Économie : la BAD table sur une croissance africaine de 4,2 % en 2026

Marche et activite economique africaine, illustration des perspectives de croissance du continent selon la Banque africaine de developpement

L'économie africaine devrait continuer de résister aux turbulences mondiales. Selon le rapport « Perspectives économiques en Afrique 2026 » de la Banque africaine de développement (BAD), la croissance du continent est attendue à 4,2 % cette année, avant un rebond projeté à 4,4 % en 2027. Présenté à l'occasion des assemblées annuelles du groupe tenues à Brazzaville, le document met l'accent sur la mobilisation des ressources internes comme clé d'un développement plus autonome.

Des dynamiques régionales contrastées

Derrière la moyenne continentale se cachent des trajectoires très différentes. L'Afrique de l'Est conserverait son rang de moteur économique, avec une croissance estimée à près de 5,9 %, suivie de l'Afrique de l'Ouest autour de 4,7 %. L'Afrique centrale progresserait plus modestement, soutenue par les revenus tirés des hydrocarbures, tandis que l'Afrique australe afficherait la performance la plus faible. Ces écarts reflètent la diversité des structures économiques du continent et l'inégale exposition des pays aux chocs extérieurs.

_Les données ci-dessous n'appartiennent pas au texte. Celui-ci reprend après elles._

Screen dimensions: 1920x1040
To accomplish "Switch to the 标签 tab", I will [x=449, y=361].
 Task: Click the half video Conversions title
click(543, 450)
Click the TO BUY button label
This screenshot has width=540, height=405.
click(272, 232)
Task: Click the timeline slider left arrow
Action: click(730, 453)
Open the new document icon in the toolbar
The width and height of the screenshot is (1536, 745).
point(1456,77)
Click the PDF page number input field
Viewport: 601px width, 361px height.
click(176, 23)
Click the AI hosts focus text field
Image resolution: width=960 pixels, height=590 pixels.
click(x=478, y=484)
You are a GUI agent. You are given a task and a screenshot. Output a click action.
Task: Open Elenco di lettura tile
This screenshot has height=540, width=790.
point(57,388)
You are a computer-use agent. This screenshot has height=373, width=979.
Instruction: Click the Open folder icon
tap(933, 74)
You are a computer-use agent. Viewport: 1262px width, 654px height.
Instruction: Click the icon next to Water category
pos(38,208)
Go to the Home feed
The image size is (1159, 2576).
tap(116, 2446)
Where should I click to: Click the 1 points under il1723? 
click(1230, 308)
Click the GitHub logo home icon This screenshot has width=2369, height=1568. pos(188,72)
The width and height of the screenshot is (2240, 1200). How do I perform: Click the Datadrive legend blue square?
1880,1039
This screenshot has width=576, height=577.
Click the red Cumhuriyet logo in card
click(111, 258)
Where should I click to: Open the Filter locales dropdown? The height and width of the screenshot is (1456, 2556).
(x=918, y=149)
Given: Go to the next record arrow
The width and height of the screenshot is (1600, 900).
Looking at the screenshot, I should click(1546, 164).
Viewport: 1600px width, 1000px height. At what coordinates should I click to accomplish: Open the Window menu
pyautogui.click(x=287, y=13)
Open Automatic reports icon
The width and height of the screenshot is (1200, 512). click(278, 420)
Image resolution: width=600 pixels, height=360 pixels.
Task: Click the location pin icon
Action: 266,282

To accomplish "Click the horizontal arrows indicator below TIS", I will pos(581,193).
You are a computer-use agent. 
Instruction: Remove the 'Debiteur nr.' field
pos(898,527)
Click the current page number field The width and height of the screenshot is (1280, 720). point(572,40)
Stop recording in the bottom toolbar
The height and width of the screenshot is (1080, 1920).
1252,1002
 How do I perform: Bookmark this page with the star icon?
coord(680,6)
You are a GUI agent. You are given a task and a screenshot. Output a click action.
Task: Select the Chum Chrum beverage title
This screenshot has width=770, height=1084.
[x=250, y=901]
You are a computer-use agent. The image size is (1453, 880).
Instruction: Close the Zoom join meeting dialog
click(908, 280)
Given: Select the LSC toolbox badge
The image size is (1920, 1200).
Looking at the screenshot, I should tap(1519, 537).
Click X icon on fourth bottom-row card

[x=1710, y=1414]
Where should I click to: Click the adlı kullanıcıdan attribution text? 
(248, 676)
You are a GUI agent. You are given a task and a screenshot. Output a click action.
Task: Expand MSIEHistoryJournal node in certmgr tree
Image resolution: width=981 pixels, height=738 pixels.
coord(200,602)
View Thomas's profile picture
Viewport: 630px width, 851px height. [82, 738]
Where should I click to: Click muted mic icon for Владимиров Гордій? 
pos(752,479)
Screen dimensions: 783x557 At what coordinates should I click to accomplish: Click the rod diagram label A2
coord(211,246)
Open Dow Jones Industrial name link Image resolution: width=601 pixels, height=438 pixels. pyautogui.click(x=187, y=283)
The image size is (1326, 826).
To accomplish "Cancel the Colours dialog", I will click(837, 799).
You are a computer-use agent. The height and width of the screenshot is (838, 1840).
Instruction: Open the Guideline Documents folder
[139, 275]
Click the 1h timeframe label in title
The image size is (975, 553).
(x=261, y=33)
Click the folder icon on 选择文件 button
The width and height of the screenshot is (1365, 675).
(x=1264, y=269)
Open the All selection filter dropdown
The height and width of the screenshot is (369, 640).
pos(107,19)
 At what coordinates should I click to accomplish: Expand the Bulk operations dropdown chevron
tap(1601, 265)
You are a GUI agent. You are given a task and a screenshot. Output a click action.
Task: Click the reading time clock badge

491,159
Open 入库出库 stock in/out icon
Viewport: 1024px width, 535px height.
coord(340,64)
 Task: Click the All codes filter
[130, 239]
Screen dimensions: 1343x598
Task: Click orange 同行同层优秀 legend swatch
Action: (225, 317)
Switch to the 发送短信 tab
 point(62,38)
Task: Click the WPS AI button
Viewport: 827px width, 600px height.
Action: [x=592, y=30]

Mobiliser des ressources dans un monde fragmenté

Placé sous le thème de la mobilisation des ressources à grande échelle, le rapport insiste sur la nécessité pour les États africains de mieux exploiter leurs propres marges de manœuvre. La BAD estime que l'amélioration de la collecte fiscale, l'approfondissement des systèmes financiers et l'intégration des marchés de capitaux pourraient dégager des centaines de milliards de dollars supplémentaires chaque année. L'enjeu est de réduire la dépendance aux financements extérieurs, dans un environnement international marqué par la fragmentation et le resserrement des conditions de crédit.

Un déficit de financement à combler

Le continent reste toutefois confronté à un important déficit de financement pour atteindre les objectifs de développement durable, chiffré à plus de mille milliards de dollars par an. Pour la BAD, seule une combinaison de réformes internes, d'intégration régionale accrue et de diversification des économies permettra de transformer la résilience actuelle en croissance durable et inclusive. Le message adressé aux dirigeants africains est clair : la solidité macroéconomique ne suffit pas si elle ne se traduit pas par une amélioration concrète des conditions de vie des populations.